Conditions - Logical values

Logical type

TRUE / FALSE values

Conditions - Logical tests

== Are both values equal?

> or >= Is left value greater (or equal) than right value?

< or <= Is left value smaller (or equal) than right value?

! NOT operator, negates the value

| OR operator, returns TRUE if either are TRUE

& AND operator, returne TRUE if both are TRUE

Conditions - Vectorized operations

Any logical test can be vectorized.

which returns the index of the vectors with TRUE values

Exercise

Instructions

  1. Create a vector of random integer numbers between 0 and 10
  2. Remove values below 3
  3. Change to 8 any value higher than 8
  4. On mat.ge, remove all genes with median expression lower than 1

Conditions - Testing conditions

if else

Test a condition.
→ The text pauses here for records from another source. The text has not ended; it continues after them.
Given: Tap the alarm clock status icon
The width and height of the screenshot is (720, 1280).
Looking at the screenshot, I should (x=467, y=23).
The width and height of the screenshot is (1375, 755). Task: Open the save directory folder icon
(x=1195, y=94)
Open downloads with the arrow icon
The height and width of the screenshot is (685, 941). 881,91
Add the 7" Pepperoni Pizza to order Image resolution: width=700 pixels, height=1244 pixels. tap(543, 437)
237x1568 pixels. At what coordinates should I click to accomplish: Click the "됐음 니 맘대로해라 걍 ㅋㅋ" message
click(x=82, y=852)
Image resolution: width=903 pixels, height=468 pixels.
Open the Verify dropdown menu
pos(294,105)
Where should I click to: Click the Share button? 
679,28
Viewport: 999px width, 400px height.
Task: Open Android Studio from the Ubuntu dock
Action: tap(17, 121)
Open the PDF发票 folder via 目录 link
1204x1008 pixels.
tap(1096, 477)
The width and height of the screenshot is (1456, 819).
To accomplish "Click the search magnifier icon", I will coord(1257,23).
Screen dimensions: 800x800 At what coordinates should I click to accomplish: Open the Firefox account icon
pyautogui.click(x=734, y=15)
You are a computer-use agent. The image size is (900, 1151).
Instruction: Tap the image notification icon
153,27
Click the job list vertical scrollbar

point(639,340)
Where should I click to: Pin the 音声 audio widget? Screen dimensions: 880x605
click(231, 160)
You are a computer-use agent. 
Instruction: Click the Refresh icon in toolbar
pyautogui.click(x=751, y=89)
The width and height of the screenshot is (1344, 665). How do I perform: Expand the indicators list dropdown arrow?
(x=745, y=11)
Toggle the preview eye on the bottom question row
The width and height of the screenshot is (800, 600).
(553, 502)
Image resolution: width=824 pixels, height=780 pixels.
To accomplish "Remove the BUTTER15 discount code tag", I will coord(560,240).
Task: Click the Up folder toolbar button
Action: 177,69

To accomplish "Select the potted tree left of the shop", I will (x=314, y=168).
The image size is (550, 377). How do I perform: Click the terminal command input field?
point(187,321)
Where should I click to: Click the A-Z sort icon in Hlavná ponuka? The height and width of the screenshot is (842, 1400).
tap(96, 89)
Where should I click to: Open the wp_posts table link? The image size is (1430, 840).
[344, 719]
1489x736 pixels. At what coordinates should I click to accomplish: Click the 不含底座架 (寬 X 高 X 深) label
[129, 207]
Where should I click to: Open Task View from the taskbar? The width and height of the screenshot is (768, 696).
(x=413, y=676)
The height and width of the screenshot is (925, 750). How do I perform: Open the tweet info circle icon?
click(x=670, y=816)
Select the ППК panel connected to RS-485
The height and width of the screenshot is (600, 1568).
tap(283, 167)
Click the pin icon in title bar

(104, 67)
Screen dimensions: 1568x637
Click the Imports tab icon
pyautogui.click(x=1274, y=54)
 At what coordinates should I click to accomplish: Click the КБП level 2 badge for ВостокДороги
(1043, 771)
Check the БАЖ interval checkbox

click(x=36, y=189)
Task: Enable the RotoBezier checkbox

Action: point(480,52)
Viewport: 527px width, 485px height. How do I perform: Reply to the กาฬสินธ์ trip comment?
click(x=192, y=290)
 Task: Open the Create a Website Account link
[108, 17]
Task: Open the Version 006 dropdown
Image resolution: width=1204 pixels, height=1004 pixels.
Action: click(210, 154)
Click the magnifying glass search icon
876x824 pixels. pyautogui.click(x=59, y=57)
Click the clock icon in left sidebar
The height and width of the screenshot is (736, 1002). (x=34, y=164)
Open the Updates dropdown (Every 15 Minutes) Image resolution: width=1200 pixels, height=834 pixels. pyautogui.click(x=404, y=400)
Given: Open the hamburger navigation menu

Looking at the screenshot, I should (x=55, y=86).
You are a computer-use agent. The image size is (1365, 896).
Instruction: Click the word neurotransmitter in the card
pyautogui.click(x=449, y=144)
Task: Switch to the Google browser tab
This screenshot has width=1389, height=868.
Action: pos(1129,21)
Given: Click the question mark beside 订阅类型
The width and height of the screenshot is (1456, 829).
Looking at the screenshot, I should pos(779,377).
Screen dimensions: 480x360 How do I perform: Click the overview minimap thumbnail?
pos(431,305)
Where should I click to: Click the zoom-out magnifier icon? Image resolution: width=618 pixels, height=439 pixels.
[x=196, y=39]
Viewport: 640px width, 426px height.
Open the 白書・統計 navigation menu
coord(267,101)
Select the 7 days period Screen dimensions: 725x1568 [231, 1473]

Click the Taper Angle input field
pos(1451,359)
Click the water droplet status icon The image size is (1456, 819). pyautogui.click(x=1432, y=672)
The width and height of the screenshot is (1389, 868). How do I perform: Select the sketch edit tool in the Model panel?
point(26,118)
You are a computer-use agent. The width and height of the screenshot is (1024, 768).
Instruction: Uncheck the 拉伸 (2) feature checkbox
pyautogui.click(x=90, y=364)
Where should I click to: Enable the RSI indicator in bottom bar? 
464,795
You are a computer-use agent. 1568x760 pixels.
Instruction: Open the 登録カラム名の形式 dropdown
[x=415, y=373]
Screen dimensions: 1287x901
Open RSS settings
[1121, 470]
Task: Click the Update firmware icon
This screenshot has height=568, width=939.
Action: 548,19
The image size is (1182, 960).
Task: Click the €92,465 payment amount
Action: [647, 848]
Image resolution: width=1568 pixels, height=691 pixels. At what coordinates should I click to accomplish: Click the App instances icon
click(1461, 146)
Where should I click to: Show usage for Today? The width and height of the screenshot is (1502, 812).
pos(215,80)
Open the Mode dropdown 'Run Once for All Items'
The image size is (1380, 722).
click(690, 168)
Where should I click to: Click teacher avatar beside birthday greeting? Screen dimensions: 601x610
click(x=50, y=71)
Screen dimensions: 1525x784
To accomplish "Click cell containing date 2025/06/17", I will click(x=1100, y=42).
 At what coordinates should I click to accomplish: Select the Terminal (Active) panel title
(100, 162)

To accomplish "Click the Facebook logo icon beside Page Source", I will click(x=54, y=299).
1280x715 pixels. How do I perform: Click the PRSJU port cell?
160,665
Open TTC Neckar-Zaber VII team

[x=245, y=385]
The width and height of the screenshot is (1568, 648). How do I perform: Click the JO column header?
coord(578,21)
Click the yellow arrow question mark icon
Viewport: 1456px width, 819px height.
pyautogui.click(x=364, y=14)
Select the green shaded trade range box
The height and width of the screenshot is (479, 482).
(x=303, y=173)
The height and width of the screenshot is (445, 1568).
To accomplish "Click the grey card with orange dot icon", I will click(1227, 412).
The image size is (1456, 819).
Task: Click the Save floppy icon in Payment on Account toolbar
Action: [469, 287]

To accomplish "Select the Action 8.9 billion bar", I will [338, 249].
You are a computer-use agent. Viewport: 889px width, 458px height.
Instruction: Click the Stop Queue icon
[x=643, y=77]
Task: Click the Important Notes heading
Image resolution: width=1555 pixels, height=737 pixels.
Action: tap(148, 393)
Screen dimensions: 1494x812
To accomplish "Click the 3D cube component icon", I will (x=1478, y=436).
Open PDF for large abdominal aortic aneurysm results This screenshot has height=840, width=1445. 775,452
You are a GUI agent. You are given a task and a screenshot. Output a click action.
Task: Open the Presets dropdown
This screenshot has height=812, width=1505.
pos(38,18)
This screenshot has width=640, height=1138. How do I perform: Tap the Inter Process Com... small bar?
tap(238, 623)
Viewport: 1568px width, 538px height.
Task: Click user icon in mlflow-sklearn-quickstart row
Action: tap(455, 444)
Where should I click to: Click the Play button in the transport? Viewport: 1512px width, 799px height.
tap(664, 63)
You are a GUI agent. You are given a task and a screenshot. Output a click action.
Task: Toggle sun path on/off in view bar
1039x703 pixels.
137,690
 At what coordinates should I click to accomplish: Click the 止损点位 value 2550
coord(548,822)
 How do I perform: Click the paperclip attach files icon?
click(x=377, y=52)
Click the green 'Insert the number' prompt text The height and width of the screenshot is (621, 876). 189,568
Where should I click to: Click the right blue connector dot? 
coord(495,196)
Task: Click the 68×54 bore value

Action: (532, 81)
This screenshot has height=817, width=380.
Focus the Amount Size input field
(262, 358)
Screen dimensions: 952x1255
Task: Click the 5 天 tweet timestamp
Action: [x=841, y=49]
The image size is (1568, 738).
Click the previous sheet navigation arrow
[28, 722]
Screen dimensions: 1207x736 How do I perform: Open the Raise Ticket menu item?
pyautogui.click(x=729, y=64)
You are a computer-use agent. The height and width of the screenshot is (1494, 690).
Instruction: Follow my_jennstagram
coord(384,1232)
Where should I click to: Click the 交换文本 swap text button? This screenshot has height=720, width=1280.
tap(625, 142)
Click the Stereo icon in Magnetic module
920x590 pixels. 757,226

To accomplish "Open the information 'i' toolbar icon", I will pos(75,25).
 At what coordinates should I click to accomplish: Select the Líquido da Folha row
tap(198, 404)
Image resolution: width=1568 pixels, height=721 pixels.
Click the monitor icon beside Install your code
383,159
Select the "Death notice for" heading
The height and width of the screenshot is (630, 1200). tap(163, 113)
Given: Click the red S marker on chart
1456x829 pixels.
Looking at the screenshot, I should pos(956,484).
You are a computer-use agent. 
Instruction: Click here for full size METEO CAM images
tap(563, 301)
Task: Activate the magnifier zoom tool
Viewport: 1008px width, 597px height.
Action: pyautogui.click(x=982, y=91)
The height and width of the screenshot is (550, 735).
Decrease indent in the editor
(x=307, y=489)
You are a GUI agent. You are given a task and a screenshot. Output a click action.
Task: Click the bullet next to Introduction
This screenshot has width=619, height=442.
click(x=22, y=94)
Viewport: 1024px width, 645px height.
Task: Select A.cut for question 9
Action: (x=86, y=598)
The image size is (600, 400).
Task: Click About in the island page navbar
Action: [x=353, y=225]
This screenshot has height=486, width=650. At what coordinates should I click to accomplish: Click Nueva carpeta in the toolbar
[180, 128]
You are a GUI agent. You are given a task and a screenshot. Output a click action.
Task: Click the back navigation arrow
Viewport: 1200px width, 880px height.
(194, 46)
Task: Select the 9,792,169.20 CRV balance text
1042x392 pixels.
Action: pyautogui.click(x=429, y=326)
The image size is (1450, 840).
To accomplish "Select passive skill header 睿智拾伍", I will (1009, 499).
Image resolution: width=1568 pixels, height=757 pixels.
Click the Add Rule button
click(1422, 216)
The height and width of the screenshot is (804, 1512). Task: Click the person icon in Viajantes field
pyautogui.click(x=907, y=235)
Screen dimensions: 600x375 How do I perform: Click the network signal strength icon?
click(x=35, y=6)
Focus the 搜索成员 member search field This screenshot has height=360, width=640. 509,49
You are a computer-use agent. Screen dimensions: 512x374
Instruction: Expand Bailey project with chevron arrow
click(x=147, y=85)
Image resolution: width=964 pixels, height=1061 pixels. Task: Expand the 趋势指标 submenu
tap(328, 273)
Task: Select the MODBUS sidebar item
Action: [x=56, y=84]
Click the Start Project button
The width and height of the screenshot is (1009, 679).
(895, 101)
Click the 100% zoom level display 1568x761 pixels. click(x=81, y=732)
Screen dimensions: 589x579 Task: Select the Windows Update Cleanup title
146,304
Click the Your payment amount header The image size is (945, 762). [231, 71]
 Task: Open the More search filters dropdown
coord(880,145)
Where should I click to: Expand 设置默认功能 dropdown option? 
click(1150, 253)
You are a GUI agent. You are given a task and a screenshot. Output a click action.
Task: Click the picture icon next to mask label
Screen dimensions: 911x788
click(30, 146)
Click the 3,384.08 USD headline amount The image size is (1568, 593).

If TRUE, runs some instructions. If FALSE, runs something else or nothing.

# example 1
if( Condition ){
... Instructions
} else {
... Instructions
}
# example 2
ifelse(condition, instruction if TRUE, instruction if FALSE)

Exercise

Instructions

Write a if block that automatically classify the expression of the first gene of mat.ge into:

  • ‘high’ if its maximum value is higher than 4
  • ‘low’ if not

Functions

Functions - Definition

  • Name of the function with parameters between parenthesis
  • Takes input(s) and returns something, e.g. mean(luckyNumbers)
  • Can have mandatory and optional parameters

Functions - Creation

  • Start with function() to define a function
  • All the objects created within the function are temporary
  • return() specifies what will be returned by the function
myFunctionName <- function(input.obj1,second.input.obj ) {}

#Instructions on 'input.obj1' and 'second.input.obj'
#to generate 'my.output.obj'

return(my.output.obj)
}

myFunctionName(1,c(2,4,5))

Functions - Concept

Functions - Example

This function takes a vector as input and:

  • removes values lower than 3
  • replace values higher than 8 by 8

Exercise

Instructions

Create a function that classify the average value of a vector. It returns:

  • small if the average is below 3
  • medium if the average is between 3 and 7
  • high if the average is above 7

Test your function on vectors with random numbers from 0 to 10.

Final exercise

Instructions

  1. Load metadata.RData file. It has a groups vector with either case/control status for the mat.ge samples.
  2. Write a function that would compute the difference between the gene expression of cases and controls.
  3. Apply this function to each gene in mat.ge
  4. Plot the distribution of the results

Loops

Loops - Definition

for loops

Iterates over the elements of an iterator and runs intructions.

for(v in vec){
... Instruction
}

while loops

Runs instructions as long as a condition is TRUE.

while( CONDITION ){
... Instruction
}

Exercise

Instructions

Write a function that computes the mean values of the columns:

  • using the apply function
  • using a for loop
  • using a while loop

Extra

Extra - Character operations

paste() Pastes several characters into one

grep() Searches for a pattern in a vector and returns the index when matched

grepl() Searches a pattern in a vector and returns TRUE if found

strsplit() Splits a string

Extra - Type coercion

  • Automatic conversion of an object to another type, e.g numeric -> character, logical -> numeric
  • Awareness for debugging
  • Useful sometimes

Extra - One-liner quiz

Instructions

Write R commands to address each question. Only one_line command allowed. The shorter the better.

  1. From a matrix of numeric, compute the proportion of columns with average value higher than 0.
  2. From a matrix of numeric, print the name of the column with the highest value.
  3. From a matrix of numeric, print the rows with only positive values.